New California Legislation Would Allow State Taxpayers to Dodge a Key Part of President Trump's Tax Plan
A new proposal from a Los Angeles lawmaker has emerged aiming to help Californians evade a key provision of the federal tax overhaul passed last year.
Assembly Bill 2217 from Assemblywoman Autumn Burke (D-Marina del Rey) would create a tax-credit system linking charities, educational institutions, the state treasury and individual taxpayers in an effort to allow Californians to sidestep the new $10,000 federal cap on state and local tax deductions.
Under Burke’s plan, taxpayers could make a contribution to nonprofits, universities, community colleges or K-12 public school districts, and those entities would transfer 90% of that donation to the state. In turn, the state would lower a taxpayer’s state income tax liability by issuing a credit equal to 80% of the original donation. And by making a charitable donation, California taxpayers would be able to deduct that entire amount from their federal taxes, Burke said.
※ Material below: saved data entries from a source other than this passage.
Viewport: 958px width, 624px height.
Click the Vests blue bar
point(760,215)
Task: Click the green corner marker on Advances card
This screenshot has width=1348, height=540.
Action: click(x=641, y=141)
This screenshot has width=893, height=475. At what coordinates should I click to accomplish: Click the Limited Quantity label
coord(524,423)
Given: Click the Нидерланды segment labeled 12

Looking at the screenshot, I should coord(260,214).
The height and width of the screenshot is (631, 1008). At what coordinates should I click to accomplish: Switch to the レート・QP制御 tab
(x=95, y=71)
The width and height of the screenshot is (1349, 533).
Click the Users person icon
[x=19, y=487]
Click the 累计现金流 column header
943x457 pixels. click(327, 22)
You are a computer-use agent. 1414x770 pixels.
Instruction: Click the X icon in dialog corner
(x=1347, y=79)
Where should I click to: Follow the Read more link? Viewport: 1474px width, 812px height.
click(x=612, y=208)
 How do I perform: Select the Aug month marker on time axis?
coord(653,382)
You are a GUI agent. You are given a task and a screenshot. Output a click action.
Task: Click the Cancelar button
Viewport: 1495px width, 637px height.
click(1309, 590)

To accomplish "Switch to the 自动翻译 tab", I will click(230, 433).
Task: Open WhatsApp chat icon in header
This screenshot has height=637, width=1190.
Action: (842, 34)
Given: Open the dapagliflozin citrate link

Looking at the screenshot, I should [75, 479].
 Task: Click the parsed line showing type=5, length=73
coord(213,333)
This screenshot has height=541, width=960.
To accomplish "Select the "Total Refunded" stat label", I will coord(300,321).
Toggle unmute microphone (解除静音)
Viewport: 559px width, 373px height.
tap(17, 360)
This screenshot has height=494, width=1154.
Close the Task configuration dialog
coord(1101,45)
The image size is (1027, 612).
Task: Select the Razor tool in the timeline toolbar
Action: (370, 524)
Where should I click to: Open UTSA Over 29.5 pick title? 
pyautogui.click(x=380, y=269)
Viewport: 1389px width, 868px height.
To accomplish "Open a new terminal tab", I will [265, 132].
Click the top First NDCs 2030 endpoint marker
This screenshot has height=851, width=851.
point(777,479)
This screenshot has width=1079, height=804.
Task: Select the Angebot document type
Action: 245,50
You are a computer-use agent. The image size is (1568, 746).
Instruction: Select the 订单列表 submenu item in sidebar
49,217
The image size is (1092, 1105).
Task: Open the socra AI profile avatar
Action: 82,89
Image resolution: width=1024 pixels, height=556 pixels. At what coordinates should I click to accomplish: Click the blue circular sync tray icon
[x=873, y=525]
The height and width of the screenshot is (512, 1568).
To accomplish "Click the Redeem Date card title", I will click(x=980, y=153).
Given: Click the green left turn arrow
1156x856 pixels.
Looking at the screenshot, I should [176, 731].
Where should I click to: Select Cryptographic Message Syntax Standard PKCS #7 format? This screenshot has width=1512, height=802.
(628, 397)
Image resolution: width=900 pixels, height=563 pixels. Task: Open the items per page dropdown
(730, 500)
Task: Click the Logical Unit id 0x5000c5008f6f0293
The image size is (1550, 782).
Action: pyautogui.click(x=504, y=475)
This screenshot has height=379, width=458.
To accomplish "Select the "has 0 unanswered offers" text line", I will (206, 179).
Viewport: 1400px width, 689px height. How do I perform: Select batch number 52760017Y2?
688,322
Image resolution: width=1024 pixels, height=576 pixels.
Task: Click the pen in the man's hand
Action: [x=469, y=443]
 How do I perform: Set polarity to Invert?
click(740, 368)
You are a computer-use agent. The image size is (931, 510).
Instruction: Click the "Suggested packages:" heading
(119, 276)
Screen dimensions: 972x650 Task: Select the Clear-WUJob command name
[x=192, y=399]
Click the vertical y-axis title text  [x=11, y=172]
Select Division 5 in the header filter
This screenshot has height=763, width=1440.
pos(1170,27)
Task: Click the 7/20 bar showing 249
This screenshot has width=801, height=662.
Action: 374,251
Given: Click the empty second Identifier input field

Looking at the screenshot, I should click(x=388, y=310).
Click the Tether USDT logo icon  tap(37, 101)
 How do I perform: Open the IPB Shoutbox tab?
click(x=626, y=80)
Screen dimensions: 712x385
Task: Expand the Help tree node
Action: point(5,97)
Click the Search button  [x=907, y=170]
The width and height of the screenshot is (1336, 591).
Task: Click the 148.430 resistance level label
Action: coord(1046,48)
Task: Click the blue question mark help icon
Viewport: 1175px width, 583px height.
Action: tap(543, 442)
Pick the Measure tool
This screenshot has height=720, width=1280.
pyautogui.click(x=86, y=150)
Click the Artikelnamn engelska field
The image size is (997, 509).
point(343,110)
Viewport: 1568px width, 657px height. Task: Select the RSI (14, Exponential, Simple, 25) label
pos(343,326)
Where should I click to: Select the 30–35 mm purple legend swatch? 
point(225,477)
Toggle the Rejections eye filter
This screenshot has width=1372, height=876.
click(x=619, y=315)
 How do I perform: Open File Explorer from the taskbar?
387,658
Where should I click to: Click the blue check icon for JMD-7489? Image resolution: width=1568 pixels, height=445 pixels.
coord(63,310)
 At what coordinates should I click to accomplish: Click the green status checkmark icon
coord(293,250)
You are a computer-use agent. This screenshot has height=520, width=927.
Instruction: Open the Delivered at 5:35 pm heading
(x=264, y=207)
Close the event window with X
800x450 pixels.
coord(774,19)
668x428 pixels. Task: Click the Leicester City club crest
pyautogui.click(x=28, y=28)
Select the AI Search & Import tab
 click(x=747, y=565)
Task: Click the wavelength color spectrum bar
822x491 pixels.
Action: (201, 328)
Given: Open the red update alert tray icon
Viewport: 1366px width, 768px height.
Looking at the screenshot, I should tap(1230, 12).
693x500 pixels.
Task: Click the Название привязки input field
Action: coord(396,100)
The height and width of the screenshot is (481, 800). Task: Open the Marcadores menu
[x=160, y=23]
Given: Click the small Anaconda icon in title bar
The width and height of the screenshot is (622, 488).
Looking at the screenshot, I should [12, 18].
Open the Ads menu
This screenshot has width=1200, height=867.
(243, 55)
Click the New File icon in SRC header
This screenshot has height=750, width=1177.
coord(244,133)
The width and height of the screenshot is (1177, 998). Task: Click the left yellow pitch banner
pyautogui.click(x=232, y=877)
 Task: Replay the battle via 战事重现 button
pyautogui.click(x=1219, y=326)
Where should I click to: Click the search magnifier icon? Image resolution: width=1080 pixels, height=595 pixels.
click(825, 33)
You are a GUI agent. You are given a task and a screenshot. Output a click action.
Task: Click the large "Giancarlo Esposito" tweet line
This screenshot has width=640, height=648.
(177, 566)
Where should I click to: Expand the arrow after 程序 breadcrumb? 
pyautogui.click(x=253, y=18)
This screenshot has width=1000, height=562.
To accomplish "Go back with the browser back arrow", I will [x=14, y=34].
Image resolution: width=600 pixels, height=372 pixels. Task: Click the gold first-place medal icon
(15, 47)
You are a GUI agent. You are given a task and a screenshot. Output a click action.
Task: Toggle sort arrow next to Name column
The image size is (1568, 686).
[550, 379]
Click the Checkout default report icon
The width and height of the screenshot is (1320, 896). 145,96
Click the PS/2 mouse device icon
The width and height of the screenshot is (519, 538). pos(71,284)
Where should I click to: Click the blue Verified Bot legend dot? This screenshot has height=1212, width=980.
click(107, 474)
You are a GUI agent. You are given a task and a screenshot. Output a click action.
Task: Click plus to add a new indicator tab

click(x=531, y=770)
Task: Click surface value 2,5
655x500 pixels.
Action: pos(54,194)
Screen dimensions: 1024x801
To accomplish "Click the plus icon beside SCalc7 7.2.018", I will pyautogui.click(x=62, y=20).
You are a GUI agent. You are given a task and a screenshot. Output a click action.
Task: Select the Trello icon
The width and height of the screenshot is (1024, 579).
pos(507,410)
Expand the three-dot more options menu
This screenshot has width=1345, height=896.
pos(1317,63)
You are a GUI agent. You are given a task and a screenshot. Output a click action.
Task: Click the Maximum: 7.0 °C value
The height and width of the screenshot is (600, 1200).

Burke said she had been consulting with tax experts to ensure the proposal, which was formally unveiled Wednesday, was legal.
“Obviously, we have some concern about the $10,000 cap,” Burke said. “We didn’t want to be rash. We wanted to be prudent.”
Burke is naming the tax credit program after Bridget “Biddy” Mason, a former slave who became a midwife and founded the First African Methodist Episcopal Church in Los Angeles, which now has 18,000 members. The bill will have its first legislative hearing on May 14 in the Assembly Committee on Revenue and Taxation, which Burke chairs.
AB 2217 is the second measure active in the Legislature that tries to allow Californians to get around the GOP tax plan. Senate Bill 227 from Sen. Kevin de León (D-Los Angeles) would let taxpayers donate to a new state-run nonprofit that would transfer the money directly to the treasury in exchange for a decrease in income tax liability of 85% of the original donation. De León’s bill passed the Senate in January and is awaiting action in the Assembly.
Some tax experts have criticized these efforts, which have emerged in high-tax states across the country, as being overly complex and unlikely to survive scrutiny by the Internal Revenue Service.